Entries taken from a collection
-.-.-
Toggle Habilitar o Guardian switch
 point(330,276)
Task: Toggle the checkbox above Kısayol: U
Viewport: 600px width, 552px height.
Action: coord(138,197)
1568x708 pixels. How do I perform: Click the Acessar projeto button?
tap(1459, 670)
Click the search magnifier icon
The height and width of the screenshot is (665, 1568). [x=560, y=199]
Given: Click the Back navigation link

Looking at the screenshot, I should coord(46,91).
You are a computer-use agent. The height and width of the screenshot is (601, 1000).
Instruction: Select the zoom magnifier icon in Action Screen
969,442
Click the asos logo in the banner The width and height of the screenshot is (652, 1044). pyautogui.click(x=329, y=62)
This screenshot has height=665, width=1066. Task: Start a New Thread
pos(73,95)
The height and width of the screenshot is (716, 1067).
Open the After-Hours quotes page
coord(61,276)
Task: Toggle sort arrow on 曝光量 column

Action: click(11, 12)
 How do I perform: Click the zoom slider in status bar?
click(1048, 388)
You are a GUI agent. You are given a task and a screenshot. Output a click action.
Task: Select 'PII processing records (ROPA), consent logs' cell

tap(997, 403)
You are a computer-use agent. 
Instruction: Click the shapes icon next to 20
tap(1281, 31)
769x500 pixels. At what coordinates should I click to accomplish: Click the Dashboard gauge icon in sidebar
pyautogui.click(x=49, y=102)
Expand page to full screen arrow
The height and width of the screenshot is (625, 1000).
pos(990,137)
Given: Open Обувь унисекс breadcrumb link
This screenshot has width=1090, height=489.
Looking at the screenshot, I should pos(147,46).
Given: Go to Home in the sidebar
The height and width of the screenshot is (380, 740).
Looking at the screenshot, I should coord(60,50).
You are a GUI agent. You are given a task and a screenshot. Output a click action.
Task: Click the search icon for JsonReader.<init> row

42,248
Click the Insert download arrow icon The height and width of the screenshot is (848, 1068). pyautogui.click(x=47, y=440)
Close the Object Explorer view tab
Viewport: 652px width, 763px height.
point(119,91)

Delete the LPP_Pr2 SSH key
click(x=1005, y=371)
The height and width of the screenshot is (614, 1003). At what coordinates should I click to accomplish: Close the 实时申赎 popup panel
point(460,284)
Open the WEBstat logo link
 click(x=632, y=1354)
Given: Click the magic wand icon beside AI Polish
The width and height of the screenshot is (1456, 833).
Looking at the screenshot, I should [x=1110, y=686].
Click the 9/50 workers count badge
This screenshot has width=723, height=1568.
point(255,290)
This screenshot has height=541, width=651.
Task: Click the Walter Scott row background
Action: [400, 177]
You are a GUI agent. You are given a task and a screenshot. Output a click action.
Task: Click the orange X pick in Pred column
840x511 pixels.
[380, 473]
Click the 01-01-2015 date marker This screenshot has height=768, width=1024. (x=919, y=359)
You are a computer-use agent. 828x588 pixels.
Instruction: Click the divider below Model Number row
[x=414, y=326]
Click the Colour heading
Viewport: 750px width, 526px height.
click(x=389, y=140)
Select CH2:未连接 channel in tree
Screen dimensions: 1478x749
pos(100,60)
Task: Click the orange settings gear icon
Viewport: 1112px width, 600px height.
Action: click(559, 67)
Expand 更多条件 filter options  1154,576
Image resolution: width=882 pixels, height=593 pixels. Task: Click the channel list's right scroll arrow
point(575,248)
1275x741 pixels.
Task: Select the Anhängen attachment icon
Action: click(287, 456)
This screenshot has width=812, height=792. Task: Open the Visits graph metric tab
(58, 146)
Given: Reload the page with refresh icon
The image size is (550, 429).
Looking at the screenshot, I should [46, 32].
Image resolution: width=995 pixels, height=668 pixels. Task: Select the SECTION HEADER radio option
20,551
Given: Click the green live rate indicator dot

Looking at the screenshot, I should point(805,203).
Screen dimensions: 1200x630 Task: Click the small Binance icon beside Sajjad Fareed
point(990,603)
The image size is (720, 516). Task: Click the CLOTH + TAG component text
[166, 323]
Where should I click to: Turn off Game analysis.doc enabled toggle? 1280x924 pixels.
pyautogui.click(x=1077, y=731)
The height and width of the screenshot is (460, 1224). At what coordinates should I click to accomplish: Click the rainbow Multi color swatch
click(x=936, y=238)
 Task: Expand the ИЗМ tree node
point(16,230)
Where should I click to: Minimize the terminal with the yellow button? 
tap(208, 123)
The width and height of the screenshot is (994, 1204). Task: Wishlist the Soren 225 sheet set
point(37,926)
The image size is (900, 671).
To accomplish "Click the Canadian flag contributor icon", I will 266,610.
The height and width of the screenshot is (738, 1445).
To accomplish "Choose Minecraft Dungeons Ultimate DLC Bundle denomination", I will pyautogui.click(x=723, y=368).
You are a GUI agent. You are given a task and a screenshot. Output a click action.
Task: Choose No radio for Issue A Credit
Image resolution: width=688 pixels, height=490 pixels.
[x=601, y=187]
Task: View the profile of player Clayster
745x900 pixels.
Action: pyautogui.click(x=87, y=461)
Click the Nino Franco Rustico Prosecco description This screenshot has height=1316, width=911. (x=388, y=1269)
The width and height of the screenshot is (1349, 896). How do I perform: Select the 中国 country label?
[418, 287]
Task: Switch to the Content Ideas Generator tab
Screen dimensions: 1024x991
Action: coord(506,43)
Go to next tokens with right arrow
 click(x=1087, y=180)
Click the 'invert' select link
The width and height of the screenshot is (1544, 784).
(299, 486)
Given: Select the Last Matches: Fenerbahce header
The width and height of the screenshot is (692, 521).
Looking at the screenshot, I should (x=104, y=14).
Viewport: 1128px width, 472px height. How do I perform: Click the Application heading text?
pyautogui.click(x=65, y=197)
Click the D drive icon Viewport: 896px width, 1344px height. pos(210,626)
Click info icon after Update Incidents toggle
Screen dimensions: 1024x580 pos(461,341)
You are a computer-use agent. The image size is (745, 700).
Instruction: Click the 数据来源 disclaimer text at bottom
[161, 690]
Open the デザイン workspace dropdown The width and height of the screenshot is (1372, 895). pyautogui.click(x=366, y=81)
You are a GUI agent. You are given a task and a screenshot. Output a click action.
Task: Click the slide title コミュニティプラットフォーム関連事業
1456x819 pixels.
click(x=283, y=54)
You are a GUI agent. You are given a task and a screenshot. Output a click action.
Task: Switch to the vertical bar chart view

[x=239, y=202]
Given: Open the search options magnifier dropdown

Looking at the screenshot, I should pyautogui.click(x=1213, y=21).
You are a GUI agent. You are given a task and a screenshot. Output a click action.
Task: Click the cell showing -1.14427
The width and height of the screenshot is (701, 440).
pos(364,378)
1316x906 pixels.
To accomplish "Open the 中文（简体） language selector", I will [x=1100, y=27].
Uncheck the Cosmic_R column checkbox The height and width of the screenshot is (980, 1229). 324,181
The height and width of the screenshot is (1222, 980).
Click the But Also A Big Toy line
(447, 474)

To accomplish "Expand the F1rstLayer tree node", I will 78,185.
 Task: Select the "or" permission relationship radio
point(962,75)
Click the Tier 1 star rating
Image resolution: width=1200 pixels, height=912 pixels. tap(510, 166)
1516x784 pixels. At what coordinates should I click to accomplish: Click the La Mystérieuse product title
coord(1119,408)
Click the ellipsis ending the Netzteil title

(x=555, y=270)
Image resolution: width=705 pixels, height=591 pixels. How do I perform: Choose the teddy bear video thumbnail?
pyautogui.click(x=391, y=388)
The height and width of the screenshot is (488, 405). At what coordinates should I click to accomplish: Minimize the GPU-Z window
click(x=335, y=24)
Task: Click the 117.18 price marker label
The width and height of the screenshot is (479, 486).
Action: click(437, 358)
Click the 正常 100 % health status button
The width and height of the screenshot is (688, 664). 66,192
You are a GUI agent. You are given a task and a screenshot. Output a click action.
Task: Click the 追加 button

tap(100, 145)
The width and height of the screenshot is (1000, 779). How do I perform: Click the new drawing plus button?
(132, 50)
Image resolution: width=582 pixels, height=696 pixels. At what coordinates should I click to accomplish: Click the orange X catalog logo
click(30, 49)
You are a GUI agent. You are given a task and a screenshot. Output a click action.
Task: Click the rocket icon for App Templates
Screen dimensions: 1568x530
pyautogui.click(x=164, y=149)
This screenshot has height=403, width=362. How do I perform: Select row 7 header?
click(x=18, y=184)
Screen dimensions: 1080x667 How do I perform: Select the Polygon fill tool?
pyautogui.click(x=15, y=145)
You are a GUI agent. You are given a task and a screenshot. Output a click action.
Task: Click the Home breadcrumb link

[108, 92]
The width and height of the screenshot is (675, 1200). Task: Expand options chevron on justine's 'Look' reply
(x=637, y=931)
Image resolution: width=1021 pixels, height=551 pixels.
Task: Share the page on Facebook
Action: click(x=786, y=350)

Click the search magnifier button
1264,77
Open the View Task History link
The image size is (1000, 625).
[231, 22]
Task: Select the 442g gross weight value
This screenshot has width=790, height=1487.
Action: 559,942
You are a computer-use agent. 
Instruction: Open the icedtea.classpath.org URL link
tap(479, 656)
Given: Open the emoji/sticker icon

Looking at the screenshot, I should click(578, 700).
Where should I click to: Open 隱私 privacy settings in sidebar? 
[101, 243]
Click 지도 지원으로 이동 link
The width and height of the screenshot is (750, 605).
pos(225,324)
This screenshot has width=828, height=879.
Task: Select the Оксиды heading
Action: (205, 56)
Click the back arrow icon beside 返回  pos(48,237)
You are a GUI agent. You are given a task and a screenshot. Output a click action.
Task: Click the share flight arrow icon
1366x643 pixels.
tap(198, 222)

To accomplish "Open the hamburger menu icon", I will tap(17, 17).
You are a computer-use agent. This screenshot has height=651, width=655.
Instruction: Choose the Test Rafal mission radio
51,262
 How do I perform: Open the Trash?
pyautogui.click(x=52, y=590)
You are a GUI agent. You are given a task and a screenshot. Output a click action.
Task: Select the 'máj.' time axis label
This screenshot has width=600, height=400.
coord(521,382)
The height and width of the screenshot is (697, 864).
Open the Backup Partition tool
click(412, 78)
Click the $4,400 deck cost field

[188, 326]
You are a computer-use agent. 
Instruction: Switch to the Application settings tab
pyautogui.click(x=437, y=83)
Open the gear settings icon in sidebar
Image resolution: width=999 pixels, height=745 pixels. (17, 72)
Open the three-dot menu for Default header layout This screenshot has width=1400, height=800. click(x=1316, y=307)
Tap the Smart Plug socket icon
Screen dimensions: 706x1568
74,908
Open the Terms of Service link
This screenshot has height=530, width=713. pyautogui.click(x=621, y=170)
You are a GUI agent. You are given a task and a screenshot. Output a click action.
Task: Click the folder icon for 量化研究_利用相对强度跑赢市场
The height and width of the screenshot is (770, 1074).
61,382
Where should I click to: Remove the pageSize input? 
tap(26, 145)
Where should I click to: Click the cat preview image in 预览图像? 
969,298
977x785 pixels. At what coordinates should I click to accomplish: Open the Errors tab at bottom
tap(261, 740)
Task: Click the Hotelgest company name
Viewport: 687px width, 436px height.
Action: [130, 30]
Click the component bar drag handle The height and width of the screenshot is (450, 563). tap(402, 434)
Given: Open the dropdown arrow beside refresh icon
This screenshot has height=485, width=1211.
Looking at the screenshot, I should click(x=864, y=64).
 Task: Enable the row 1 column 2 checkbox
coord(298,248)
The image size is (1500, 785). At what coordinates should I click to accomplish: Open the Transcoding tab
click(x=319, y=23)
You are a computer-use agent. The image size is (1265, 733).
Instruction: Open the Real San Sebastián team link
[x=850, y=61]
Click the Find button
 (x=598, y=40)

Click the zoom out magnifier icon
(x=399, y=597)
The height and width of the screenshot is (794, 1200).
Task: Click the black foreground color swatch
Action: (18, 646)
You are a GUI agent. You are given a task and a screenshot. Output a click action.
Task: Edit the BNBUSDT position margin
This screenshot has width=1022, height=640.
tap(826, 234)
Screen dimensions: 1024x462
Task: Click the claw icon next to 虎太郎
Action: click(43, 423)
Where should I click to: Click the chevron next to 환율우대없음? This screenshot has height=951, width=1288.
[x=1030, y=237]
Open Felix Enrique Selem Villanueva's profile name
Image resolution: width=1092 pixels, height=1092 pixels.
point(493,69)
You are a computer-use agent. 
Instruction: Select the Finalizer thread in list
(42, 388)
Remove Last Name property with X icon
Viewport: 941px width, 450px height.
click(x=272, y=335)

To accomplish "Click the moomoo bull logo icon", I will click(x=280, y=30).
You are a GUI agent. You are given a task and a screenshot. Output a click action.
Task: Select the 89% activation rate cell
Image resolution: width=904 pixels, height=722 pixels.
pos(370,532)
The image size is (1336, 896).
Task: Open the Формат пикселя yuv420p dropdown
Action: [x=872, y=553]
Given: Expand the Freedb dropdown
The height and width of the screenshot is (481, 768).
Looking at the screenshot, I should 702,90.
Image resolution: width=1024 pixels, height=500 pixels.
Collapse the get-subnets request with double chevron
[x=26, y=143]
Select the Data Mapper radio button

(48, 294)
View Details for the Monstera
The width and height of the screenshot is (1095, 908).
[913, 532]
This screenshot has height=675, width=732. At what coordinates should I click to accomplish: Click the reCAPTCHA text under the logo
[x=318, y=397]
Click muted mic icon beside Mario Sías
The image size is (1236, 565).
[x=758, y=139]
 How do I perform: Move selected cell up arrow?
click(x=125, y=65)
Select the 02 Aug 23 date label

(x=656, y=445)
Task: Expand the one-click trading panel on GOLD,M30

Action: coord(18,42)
-.-.-
- **Aim of the exercise**: From the line that contains "Task: Expand the one-click" down to the last line above, print each line exactly as it appears.

- **Exercise solution**:
Task: Expand the one-click trading panel on GOLD,M30

Action: coord(18,42)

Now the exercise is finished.